Records from a data collection:
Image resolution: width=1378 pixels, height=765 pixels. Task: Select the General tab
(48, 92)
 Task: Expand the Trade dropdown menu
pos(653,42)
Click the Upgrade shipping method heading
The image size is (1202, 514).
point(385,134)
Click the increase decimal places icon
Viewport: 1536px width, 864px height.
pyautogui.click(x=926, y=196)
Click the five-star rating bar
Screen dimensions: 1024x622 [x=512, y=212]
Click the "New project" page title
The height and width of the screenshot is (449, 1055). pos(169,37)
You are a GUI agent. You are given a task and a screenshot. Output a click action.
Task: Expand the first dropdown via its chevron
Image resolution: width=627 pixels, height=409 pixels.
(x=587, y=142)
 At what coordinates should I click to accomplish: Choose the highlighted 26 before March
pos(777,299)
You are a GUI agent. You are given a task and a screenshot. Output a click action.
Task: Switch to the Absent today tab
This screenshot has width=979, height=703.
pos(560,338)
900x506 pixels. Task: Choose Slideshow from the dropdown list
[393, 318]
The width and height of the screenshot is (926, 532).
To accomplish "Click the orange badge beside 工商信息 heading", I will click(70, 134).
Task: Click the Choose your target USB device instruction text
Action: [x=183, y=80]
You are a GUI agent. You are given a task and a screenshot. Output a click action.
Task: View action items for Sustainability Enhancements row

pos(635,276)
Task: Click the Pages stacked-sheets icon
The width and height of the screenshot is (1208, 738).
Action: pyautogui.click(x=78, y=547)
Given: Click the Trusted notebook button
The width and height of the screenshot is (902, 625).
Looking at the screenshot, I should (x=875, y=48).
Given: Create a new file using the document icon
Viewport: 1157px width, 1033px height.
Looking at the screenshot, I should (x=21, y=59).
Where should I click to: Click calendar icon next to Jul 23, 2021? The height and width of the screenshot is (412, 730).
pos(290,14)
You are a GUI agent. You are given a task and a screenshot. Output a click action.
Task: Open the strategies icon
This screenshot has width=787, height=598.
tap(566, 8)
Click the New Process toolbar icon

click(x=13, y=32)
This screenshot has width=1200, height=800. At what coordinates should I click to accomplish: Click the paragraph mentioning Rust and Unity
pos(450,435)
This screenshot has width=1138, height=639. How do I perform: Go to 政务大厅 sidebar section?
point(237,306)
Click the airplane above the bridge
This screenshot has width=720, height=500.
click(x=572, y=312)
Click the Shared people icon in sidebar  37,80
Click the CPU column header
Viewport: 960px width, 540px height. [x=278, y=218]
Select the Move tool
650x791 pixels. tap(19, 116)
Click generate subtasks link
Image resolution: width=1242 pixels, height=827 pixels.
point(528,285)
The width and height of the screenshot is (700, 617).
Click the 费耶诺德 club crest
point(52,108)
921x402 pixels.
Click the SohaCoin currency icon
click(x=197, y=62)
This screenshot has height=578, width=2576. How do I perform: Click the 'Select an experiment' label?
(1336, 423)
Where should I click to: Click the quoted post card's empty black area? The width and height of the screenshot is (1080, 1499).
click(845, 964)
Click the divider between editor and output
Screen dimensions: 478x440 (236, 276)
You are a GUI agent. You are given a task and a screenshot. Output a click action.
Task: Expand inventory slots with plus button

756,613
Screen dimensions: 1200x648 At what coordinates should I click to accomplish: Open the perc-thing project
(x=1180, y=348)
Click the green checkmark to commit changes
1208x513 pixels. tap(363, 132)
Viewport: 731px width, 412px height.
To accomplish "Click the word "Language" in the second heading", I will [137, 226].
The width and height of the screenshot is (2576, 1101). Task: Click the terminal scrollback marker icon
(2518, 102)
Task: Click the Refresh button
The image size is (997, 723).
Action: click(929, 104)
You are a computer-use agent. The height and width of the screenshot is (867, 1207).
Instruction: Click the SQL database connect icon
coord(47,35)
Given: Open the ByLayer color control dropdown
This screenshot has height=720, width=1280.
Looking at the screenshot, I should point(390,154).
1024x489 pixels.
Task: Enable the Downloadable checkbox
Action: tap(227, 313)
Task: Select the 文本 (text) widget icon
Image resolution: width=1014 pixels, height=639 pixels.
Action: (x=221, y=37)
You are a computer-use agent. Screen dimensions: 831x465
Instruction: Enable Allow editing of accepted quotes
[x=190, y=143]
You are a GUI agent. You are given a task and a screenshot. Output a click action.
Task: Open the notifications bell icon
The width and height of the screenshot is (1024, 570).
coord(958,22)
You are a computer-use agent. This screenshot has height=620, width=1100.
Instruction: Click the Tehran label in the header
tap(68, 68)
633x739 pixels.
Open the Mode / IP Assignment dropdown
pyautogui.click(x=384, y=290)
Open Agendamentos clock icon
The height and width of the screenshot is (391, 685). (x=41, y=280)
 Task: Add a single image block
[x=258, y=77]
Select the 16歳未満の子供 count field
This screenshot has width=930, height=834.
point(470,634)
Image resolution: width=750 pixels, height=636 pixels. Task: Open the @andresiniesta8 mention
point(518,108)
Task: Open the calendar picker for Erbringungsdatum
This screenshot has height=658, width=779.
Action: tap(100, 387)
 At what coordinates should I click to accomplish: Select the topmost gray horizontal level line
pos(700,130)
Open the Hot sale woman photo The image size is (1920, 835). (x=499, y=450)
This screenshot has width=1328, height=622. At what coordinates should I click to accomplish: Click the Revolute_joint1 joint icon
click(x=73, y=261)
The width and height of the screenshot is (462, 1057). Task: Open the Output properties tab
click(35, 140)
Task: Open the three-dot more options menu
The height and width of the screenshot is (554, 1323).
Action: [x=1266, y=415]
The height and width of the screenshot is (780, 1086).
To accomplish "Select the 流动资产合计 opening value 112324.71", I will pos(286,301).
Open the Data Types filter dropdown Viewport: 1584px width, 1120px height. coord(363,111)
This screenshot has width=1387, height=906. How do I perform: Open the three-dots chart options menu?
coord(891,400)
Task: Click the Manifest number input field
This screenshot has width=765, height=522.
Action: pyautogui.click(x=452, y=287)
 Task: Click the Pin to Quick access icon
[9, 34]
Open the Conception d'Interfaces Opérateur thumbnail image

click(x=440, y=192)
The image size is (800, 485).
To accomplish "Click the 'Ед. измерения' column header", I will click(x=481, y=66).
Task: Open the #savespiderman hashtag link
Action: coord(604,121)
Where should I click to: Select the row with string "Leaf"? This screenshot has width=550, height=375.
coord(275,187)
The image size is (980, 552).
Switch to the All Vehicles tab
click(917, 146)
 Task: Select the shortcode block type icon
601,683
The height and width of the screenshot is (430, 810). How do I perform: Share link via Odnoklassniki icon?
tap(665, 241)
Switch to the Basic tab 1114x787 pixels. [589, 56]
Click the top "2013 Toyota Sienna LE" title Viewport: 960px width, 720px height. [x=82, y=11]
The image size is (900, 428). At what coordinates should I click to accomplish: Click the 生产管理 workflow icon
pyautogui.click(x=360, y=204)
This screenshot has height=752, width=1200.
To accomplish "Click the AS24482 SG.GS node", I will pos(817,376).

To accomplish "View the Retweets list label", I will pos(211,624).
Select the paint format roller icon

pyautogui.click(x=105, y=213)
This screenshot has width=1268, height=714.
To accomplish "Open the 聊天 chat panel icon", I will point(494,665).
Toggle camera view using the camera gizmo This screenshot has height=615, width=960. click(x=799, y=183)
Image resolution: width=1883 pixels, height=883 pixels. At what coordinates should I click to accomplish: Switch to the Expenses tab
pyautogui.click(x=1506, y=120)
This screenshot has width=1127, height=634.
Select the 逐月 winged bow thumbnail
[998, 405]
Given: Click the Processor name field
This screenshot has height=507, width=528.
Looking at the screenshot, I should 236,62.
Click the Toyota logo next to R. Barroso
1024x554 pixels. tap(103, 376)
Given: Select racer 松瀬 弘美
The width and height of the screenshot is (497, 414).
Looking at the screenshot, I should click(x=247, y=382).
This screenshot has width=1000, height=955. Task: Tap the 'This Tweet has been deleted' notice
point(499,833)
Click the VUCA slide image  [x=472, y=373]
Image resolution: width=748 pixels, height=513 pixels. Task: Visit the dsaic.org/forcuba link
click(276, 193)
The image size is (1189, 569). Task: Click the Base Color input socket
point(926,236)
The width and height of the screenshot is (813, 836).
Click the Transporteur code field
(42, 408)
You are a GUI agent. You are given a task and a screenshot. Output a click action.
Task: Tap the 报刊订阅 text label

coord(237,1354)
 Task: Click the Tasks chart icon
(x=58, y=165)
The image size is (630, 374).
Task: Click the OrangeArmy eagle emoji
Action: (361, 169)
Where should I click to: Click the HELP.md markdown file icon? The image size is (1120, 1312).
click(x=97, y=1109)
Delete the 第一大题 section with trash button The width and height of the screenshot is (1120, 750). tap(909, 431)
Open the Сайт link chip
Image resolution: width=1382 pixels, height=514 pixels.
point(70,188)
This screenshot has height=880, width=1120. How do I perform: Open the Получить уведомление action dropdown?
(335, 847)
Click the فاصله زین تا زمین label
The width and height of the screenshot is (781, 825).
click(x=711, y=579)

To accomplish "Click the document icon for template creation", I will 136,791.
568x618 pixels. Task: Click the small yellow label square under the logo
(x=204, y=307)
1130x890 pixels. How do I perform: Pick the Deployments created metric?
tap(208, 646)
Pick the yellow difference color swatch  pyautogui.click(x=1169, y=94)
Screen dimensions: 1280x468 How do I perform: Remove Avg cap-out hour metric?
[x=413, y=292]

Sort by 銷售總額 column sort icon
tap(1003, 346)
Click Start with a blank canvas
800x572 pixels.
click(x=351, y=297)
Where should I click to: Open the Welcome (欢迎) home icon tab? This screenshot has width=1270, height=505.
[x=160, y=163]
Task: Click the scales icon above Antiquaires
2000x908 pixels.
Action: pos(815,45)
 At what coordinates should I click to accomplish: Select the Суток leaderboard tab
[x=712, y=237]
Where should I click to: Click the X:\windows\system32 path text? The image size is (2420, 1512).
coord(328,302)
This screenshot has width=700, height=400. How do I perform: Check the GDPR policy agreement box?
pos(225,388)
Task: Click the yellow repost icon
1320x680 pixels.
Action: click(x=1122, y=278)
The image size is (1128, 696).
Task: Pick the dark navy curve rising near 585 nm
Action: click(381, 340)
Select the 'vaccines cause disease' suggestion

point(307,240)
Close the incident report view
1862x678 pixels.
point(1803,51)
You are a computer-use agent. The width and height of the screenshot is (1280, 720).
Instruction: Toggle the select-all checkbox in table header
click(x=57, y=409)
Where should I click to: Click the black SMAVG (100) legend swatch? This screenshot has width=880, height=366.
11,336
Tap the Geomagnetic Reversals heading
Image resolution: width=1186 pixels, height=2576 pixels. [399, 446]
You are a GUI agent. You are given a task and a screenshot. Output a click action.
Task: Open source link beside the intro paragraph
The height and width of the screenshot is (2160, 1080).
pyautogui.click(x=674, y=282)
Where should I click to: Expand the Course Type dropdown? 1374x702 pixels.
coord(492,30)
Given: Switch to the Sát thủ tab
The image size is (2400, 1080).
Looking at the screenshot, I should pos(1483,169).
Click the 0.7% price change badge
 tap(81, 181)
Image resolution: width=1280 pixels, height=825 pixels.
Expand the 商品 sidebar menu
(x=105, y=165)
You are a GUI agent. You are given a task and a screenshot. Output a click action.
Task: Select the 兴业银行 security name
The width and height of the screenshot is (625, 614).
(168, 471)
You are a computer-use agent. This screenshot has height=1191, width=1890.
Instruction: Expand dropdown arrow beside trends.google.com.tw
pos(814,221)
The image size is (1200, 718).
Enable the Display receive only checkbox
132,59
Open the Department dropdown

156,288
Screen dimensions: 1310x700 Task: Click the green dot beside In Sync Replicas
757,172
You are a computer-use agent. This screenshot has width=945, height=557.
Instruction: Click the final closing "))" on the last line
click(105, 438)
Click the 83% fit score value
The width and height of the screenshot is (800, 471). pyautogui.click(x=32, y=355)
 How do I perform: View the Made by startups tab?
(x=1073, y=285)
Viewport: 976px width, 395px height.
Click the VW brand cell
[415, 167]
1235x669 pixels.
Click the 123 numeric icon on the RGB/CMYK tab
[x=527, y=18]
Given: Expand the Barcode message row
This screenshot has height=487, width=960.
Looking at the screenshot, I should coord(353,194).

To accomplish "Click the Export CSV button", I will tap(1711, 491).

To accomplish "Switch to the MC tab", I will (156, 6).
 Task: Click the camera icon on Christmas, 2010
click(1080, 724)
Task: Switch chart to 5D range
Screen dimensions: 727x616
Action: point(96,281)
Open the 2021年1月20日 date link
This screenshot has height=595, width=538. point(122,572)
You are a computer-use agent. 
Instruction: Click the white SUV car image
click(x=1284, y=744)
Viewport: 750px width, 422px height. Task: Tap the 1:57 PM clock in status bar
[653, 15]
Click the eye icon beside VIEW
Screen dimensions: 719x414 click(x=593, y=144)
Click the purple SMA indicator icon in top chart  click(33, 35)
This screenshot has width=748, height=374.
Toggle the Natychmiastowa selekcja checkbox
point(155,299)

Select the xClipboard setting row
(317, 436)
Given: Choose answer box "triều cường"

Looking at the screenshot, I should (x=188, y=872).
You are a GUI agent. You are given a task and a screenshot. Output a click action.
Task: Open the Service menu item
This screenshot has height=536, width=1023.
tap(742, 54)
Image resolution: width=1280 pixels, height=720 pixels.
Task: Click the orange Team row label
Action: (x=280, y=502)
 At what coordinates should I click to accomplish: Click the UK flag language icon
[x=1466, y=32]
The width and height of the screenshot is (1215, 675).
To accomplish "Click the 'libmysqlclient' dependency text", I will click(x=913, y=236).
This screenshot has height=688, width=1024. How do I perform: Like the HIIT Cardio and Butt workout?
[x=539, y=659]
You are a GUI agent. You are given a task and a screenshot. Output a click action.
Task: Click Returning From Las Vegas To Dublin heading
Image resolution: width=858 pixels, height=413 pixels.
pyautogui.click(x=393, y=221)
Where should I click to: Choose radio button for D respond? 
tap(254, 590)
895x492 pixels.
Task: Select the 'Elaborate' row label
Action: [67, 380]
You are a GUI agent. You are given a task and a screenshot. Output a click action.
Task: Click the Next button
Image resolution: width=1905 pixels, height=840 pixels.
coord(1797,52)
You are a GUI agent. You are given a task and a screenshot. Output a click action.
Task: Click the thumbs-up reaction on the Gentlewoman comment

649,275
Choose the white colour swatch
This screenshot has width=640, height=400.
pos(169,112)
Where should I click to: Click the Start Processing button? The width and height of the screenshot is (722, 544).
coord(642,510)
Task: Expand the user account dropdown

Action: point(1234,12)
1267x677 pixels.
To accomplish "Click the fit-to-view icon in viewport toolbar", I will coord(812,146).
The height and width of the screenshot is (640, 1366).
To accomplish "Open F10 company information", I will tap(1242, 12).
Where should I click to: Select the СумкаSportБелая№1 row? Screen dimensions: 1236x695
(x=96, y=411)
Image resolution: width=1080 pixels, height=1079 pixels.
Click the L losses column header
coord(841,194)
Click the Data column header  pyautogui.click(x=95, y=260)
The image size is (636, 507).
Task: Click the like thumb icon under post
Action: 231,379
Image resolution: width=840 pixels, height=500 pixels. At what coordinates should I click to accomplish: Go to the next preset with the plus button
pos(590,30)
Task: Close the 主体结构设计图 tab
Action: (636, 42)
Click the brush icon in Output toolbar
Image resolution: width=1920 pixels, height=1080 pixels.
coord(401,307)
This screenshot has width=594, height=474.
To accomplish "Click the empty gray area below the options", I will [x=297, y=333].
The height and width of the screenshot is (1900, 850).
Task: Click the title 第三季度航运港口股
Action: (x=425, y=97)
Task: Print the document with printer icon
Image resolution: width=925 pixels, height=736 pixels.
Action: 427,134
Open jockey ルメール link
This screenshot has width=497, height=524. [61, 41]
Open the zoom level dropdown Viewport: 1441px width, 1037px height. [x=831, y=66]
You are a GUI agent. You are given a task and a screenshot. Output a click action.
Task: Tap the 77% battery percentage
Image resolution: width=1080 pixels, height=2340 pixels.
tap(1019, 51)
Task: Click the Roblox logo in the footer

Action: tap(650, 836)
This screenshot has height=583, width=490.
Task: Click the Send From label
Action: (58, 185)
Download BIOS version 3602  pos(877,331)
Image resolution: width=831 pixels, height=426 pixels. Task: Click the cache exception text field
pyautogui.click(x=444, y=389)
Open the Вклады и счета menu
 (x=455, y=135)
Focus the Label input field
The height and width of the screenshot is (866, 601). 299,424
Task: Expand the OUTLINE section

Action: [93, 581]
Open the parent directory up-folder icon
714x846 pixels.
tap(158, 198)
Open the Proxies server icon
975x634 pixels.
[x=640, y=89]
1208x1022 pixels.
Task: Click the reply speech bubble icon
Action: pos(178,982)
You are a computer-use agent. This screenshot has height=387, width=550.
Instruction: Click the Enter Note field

WORK TO BE COMPLETED » There is a run of lines above from the one with "Click the increase decimal places icon" to the one with "Task: Expand the first"; print exactly that run, both ends included, and nothing else.

REPLY TO THE TASK »
Click the increase decimal places icon
Viewport: 1536px width, 864px height.
pyautogui.click(x=926, y=196)
Click the five-star rating bar
Screen dimensions: 1024x622 [x=512, y=212]
Click the "New project" page title
The height and width of the screenshot is (449, 1055). pos(169,37)
You are a GUI agent. You are given a task and a screenshot. Output a click action.
Task: Expand the first dropdown via its chevron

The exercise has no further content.